Top names in business and sports have one thing in common: they know winning lives in the mind, and they know how to get mentally prepared. To perform at our best we have to learn how to get motivated and focused, so we can concentrate on the challenge despite distractions and pressure.

Watch a pitcher warming up, his game face on. You may think he's just naturally tough. But mental toughness doesn't come automatically. Working with the St. Louis Cardinals, I coached players to develop mental toughness with specific exercises, and had them practice the same way they practiced playing ball. With Spring training now approaching, I compared notes with Rick Peterson, the pitching coach of the NY Mets, the Milwaukee Brewers, and the Oakland A's during their Moneyball reign. He shared his methods for getting his players mentally sharp for baseball season. Rick wrote a compelling book with performance coach Judd Hoekstra called Crunch Time: How to Be Your Best When It Matters Most. It's about overcoming high-pressure situations to do your best, and its strategies apply to the boardroom as well as the baseball diamond.

Rick used spring training as a way to get players mentally as well as physically ready for the season. With stakes as high as they are in the Major League, he worked with pitchers who were wound up tight -- intensely ambitious, but terrified of failing. "Baseball games are often decided by razor-thin margins; often just a couple pitches per game are the difference between winning and losing," Rick said. "So while the fans may think it's just about getting in shape, there's far more to winning -- and a lot of that is mental."

We can all use more work on becoming mentally focused. If we devote just a small amount a time to daily practice, we'll soon feel the difference in our own toughness. As Rick's players headed into another season of baseball, he made sure they were focused on the mental game. Here are four tips for training our minds to focus and perform:

Put Mental Preparation First

No matter what your game is -- business or sports -- the moment you head into training, make mental preparation your priority. If you're training for a sport or a diving into a new work challenge, you need to have the mental toughness to be confident and stay motivated though those inevitable bad days that come along with the good days. Remind yourself that your mind is your master, and your body will never outperform your mind. Then focus on executing every step as perfectly and precisely as you can.

Make a Rally Cry

Motivation takes more than telling yourself to be motivated.
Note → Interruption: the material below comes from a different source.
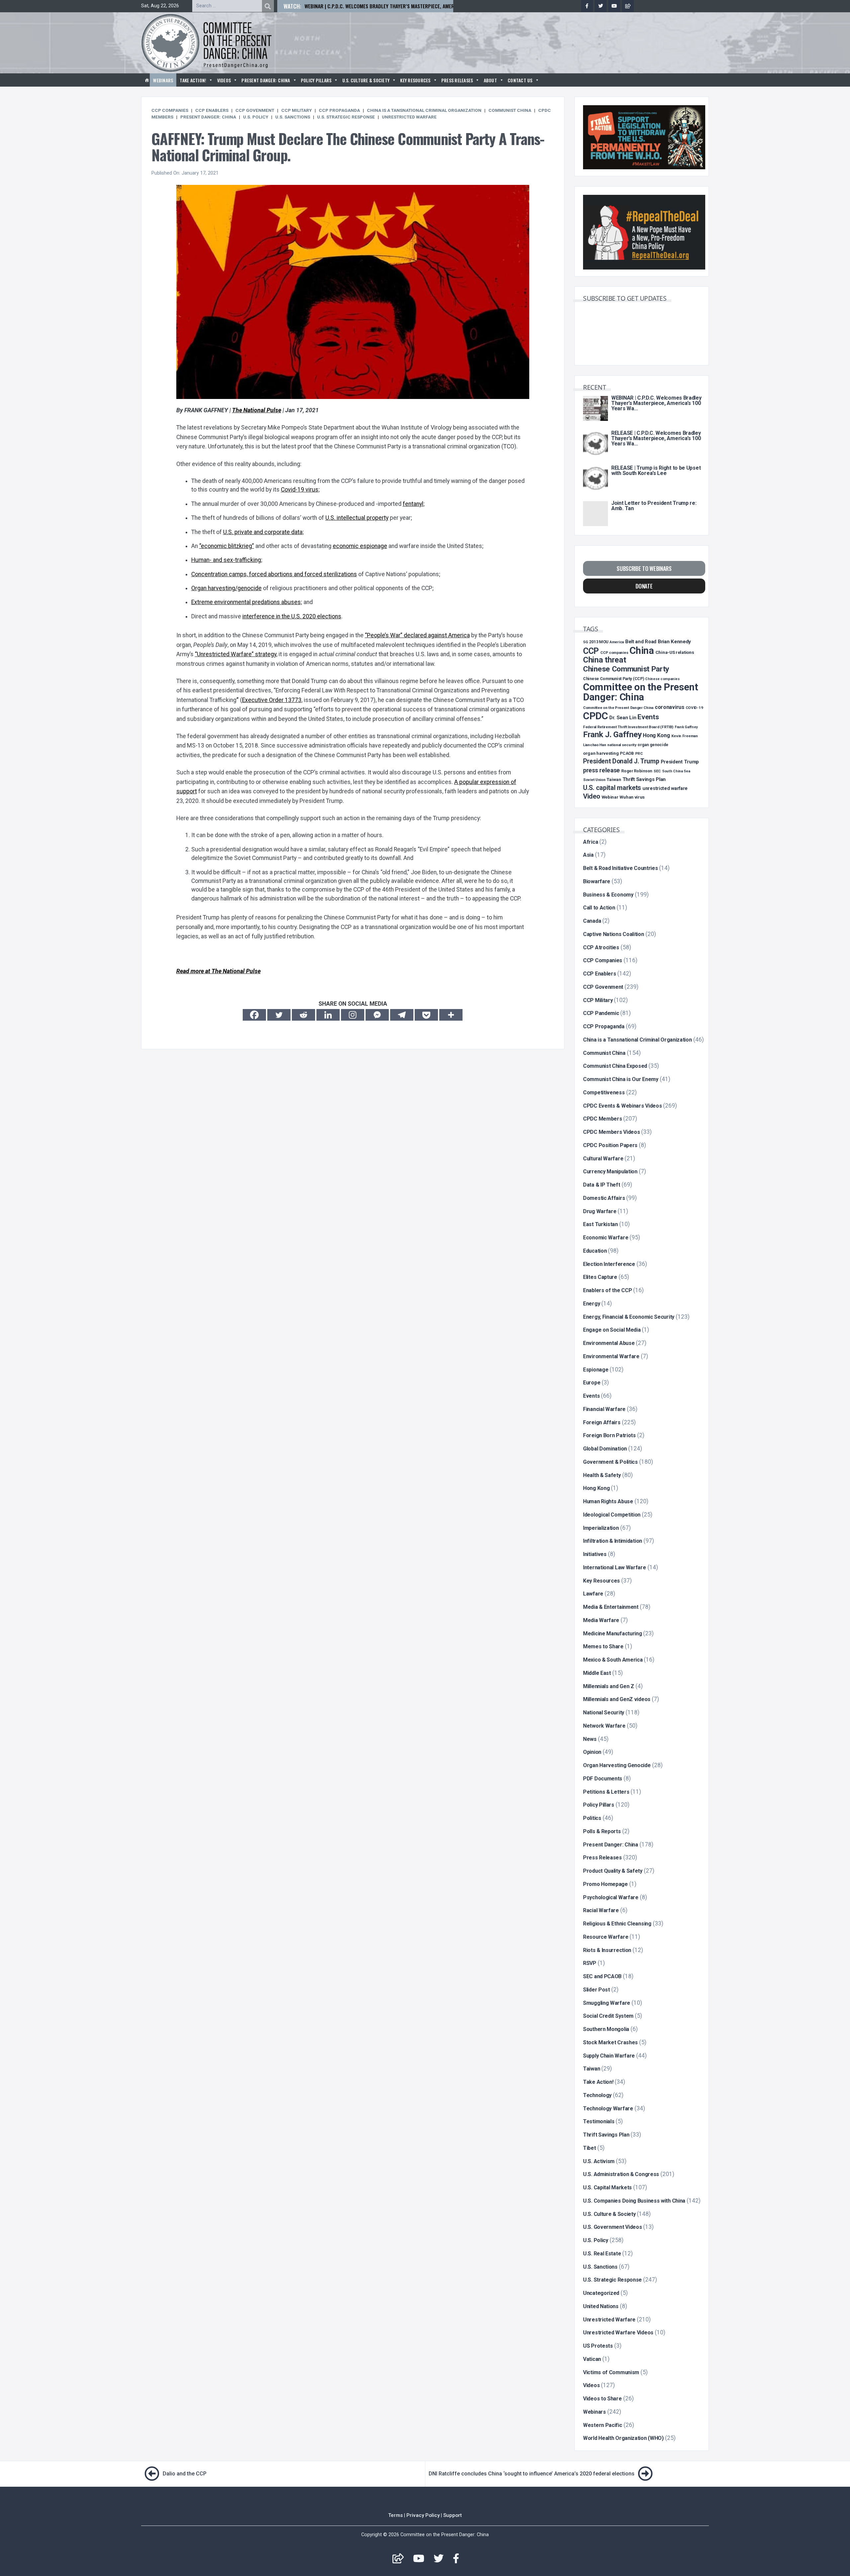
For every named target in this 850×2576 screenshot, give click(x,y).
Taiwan (614, 779)
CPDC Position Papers (610, 1145)
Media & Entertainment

Something has to inspire you and lift you up to face the challenge. Rick said that when he brought his team together for the first time each spring, he'd have them come up with a rally cry that reflected their big, lofty goal. One year, it was "Hunt for October!" meaning they were aiming for the playoffs and the World Series. We all have that lofty goal we're aiming for. Make your own version of a rally cry to generate your own energy and optimism.

Narrow Your Focus

Rallying cry made, now move from the motivation to the process -- the what and why to the how. Big, lofty goals are great signposts but allow for too much distraction, and our brains really can't focus on more than three things at a time, if that -- that's the concept of "channel capacity." Rick's pitchers needed to stop mentally multitasking. They had to stop thinking about all the factors outside of their control, and start concentrating on what they did have control over. They couldn't control how the other team played, but they could focus on pitching right into the catcher's glove -- and they did. With one simple goal, they pitched better, and ultimately won more games, delivering on that rally cry. It's a useful tactic for all of us.

Make Small Improvements

To keep ourselves from getting overloaded and not accomplishing anything well, we have to take smaller steps towards the end goal. Making small and achievable improvements in execution will lead to bigger results, and faster. Rick would target specific elements in each pitcher's game. He used metrics to locate the ideal strike zone just as we might use analytics in business to find that optimal ratio, for instance, of leads to actual sales. When you multiply each incremental improvement, it adds up: two winning pitches over a 162-game season, or two more sales over a quarter, make an enormous difference. And that's what puts you closer to your lofty goal.

Gaining the confidence and the focus to perform at our best isn't a matter of just going for it: it takes real work, dedication, and practice. No matter how brilliant or talented we are, that's the key distinguishing factor of overachievers: they never stop working on improving their mental game. They just work on it in a step-by-step, steady way that guarantees success.